# Converting a sleeper sofa to storage



## wydors (Oct 27, 2011)

I have a large sleeper sofa (~3'x7') that I am about to reupholster. I believe the sleeper is a queen size. The seat cushion that sits atop the folded sleeper is one large cushion. The couch is extremely comfortable but the sleeper is not. I would really like to convert this to a storage couch while I am in the process of redoing it anyway.

I initially thought that I would just build some storage boxes from plywood and set them inside the couch frame. However, I stuck a piece of plywood under the seat cushion and sat on it for a bit. The results were less than desirable.

So, now my thought is to attach a frame to the interior of the couch frame and have material to make up the sides and backs of the storage area - more like a laundry basket than a storage box. For the top, I am considering a wooden frame (the closest thing I can resemble this too is an old screen door) with upholstery webbing to make up the top. I am a bit concerned that this design will not withstand the weight of 3 or 4 people sitting on the couch at once. After researching wood strength, I am thinking about using 1"x3" red oak boards for the frame.

I hope this all makes sense.
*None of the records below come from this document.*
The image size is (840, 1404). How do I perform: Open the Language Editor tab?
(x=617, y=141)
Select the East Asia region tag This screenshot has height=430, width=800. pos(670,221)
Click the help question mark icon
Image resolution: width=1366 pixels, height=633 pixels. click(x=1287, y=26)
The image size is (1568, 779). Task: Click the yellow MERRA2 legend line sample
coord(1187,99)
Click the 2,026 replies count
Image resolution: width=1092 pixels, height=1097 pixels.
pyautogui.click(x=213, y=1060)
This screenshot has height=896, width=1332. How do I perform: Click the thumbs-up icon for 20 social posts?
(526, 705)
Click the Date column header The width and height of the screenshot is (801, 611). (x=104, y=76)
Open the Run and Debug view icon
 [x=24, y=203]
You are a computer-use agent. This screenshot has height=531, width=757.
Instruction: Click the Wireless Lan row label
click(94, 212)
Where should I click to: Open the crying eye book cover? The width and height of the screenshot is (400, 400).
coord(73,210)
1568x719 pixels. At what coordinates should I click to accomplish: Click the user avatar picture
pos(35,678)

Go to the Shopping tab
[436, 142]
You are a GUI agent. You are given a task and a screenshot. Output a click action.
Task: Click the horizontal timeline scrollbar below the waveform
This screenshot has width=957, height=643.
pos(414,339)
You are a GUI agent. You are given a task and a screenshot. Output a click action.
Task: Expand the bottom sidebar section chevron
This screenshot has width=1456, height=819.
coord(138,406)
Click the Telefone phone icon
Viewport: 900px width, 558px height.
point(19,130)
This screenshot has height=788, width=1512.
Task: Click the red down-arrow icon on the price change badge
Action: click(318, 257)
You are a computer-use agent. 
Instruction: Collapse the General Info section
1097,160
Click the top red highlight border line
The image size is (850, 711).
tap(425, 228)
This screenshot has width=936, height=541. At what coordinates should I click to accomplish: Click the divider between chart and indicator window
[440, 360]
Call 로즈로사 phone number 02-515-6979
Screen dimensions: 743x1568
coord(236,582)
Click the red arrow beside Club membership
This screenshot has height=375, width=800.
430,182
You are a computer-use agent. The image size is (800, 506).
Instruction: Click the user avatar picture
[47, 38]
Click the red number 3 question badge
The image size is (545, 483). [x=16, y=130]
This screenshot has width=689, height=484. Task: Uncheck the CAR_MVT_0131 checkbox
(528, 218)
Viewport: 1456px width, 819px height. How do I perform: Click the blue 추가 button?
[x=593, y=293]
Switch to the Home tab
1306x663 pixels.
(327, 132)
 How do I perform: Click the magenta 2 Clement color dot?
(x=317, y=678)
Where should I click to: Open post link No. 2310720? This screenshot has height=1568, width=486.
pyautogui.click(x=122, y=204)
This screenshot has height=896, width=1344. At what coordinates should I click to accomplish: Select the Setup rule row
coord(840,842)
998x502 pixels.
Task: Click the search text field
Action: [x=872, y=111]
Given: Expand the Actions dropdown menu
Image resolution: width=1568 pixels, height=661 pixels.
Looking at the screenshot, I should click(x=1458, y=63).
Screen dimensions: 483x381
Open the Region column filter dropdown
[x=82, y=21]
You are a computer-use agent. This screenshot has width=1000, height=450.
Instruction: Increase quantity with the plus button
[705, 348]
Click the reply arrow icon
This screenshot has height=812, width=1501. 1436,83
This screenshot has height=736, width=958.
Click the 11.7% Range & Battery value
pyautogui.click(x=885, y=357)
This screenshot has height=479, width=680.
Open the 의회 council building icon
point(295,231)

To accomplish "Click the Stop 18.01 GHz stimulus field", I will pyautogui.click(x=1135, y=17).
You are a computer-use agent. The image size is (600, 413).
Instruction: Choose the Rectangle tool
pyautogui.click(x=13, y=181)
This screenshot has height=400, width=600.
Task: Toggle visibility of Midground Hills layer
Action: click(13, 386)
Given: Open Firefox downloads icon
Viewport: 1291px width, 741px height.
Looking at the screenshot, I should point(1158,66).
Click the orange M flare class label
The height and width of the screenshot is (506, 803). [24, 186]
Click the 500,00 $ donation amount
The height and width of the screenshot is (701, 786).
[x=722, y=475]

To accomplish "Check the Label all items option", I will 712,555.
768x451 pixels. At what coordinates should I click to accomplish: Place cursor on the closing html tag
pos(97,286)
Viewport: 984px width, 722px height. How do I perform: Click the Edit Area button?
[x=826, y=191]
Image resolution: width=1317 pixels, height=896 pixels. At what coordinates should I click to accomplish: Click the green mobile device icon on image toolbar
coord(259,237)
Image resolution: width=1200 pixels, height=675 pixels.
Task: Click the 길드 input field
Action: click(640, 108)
I fear that I am not very good at describing what is in my head.

My internet search turned up two things - the wooden box idea and "don't even bother". I'm stubborn and really want to try this, but I don't want to waste my time or the money that the tools and supplies will cost if my plan doesn't work.

Would this design work? Will it withstand 700 pounds? If you think it will work, any suggestions on what to build the frame out of?

I would appreciate any advice that anyone here has. You have certainly helped me with my other wood projects. 

Thanks!


----------



## woodnthings (Jan 24, 2009)

*plywood vs a suspension frame*

You'll never get as much squish from a flat plywood top on a storage box as from the spring or webbing frame of the original couch., however, you can use an additional layer of "green" foam from JoAnn's fabrics in between. It can be all one piece from right to left and either 2" or 3" thick. It is quite comfortable just by itself. 
I recovered some Mission style chairs in the original leather using only the new foam and no webbing and they are firm, but comfortable. 
The gaps in between the boxes and frame ends would be minimized if you ran the plywood tops out a bit to bridge the gaps. Post a photo of the guts of the couch showing the frame etc....


----------